カーボンクレジットの価格は、一般的な商品市場と同様、基本的には「需要と供給」によって決まります。しかし、その「品質」や「政策」によって、価格が大きく変動する点が、この市場の最大の特徴です。
要因1:需給(Demand / Supply)のバランス
最も基本的な価格決定要因です。
- 需要(Demand)サイド:
- コンプライアンス需要(規制的需要): 企業が「義務的」にクレジットを必要とする需要。例:日本のGX-ETSにおける目標達成、欧州のEU-ETSなど。この需要は義務であるため、価格が上昇しやすい強力なドライバーとなります。
- ボランタリー需要(自主的需要): 企業が「自主的」に購入する需要。例:SBTネットゼロ目標の達成(残余排出量の中和)、PR・マーケティング目的のオフセット。近年、SBTネットゼロを宣言するグローバル企業の急増が、この自主的需要を爆発的に高めています。
- 供給(Supply)サイド:
- 創出コスト: プロジェクトの実施にかかるコストが、価格の「下限」を決めます。
- 低コスト(例:省エネ): 設備の効率化など、比較的低コストで実現可能なプロジェクト。
- 高コスト(例:森林管理、DACCS): 植林や10年以上にわたる森林のモニタリング・管理コスト、あるいはDACCSのようなプラント建設・運転コストは巨額であり、そのコストがそのままクレジット価格に反映されます。
- 供給量: プロジェクトの絶対数。高品質なプロジェクト(例:除去)は開発・認証に時間がかかり、供給量が限られるため、価格が上昇しやすくなります。
要因2:品質(Quality)と付加価値
「すべてのクレジット(1トン)が同じ価値ではない」という、第4章で学んだ概念です。この「品質」の違いが、価格差(プレミアムやディスカウント)を生む最大の要因です。
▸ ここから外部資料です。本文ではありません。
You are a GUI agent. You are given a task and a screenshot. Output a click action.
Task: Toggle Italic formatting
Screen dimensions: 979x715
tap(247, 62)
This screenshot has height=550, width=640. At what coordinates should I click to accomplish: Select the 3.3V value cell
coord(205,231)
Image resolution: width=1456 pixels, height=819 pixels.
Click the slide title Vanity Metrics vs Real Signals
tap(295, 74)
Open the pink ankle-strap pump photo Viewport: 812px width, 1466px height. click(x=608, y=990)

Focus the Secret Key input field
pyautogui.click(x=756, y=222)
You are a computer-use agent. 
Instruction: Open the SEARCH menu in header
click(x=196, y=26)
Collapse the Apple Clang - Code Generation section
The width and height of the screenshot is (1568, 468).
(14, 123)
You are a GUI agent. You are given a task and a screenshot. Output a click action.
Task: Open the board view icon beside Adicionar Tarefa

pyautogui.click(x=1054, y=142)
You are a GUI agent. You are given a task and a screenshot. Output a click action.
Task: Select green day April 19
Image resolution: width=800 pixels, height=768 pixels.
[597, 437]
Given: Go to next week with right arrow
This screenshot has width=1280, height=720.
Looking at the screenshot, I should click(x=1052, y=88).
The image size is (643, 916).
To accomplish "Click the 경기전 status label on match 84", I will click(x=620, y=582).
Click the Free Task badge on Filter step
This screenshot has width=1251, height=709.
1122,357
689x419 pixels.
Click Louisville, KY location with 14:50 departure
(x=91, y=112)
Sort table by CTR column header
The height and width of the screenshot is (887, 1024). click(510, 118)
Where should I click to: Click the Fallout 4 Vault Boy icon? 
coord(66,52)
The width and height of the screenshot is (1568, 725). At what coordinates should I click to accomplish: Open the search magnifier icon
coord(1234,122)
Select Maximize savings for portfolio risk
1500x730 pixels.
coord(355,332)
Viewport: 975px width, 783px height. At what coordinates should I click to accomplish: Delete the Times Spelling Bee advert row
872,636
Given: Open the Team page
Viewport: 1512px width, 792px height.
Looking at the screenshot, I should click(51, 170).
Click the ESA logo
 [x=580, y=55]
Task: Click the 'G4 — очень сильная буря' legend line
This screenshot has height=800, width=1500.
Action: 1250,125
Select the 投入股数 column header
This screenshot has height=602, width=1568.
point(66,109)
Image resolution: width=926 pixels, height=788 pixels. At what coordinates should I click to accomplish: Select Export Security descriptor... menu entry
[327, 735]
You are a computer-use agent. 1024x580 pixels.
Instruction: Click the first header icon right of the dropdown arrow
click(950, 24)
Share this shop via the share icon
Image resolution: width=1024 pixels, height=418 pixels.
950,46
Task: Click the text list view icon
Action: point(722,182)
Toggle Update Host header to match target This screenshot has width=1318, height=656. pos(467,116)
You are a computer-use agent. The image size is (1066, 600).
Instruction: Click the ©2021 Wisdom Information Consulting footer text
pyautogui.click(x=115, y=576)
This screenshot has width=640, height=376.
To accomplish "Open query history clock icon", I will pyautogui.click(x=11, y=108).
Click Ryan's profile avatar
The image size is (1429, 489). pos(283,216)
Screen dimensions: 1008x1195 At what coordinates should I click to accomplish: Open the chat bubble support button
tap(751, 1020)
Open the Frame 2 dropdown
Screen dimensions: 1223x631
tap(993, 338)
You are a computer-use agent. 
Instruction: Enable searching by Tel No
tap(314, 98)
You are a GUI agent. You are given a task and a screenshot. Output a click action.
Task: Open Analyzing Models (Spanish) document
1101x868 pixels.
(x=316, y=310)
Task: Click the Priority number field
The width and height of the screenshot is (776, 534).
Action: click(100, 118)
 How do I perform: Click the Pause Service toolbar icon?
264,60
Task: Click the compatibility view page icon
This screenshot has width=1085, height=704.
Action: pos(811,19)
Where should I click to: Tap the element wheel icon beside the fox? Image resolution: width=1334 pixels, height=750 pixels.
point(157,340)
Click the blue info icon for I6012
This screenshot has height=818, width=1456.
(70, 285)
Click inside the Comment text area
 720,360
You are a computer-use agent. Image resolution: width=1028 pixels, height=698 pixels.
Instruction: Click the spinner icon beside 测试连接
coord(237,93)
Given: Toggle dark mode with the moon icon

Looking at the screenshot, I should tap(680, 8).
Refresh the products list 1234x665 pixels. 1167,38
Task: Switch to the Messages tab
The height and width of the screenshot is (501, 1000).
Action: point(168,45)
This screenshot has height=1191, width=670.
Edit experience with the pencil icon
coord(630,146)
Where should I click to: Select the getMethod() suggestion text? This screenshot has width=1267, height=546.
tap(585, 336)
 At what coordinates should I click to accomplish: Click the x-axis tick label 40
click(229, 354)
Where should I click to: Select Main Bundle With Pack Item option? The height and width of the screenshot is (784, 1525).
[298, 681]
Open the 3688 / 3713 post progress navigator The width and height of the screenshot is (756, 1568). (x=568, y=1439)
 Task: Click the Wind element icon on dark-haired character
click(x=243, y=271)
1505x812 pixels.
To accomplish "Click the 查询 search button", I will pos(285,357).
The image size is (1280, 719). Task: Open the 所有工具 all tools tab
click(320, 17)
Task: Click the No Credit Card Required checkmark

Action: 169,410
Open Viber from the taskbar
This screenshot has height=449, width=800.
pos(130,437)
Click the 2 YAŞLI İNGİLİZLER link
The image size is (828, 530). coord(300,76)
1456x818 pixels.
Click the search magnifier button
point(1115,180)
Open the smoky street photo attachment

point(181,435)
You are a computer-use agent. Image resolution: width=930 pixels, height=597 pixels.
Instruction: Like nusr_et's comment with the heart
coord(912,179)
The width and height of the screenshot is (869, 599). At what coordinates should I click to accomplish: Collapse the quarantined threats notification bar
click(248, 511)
- 1. 削減(Avoidance) vs 除去(Removal):
- これが最も決定的な価格差要因です。SBTネットゼロ対応に必須とされた「除去(Removal)」クレジット(例:森林、DACCS、バイオ炭)は、世界的な需要が集中している一方で、供給が圧倒的に不足しています。
- この需給ギャップにより、「除去」クレジットには「除去プレミアム」と呼ばれる高い付加価値が上乗せされます。
- 2. コベネフィット(Co-benefits):
- クレジットがもたらす「追加的な便益」(例:生物多様性保全、地域コミュニティの雇用、水質改善、SDGs貢献)は、価格にプレミアムを上乗せします。
- 企業がPR・ESG報告で活用する際、「ストーリー性」のあるクレジットは高く評価されるため、コベネフィットの有無は重要な価格決定要因です。Gold Standard(GS)認証クレジットが高値で取引される理由の一つです。
- 3. ヴィンテージ(Vintage:発行年):
- クレジットが創出された「年」です。ヴィンテージが「古い」(例:2015年発行)クレジットは、当時の古い(緩い)認証基準に基づいている可能性や、「追加性」に疑義がある(もうすでにプロジェクトの元が取れている)と見なされ、信頼性が低いと評価されます。
- その結果、市場では「価格ディスカウント」の対象となり、非常に安価(時には数百円)で取引されます。
- 4. 認証基準(Standard)と信頼性:
- VerraやGold Standardといった信頼性の高い国際認証機関(Standard)や、J-クレジットのような政府認証は、それ自体が価格の信頼を担保します。
- 特に、2024年以降は、ICVCM(民間カーボン市場健全性イニシアチブ)による「CCP(中核炭素原則)ラベル」の付与が、品質の「お墨付き」となり、CCPラベルが付与されたクレジットの価格が上昇し、付与されない低品質クレジットの価格が下落する「品質のフライト(Flight to Quality)」が進むと見られています。
要因3:政策(Policy)と規制
政府の政策は、クレジット市場の「ルール」そのものであり、価格に直接的な影響を与えます。
- カーボンプライシング(CP)の導入:
- 炭素税や国内排出量取引制度(例:GX-ETS)が導入されると、企業が排出するCO2に「価格」が付きます。この「自社で排出するコスト(炭素税額や排出枠価格)」が、クレジット価格の「参照点(リファレンス)」あるいは「事実上の上限/下限」として機能するようになります。
- パリ協定第6条(国際移転ルール):
- 国際的なクレジット取引のルール(二重計上防止など)が整備されることで、VCMの信頼性が向上し、市場が活性化(=需要増)し、価格が上昇する可能性があります。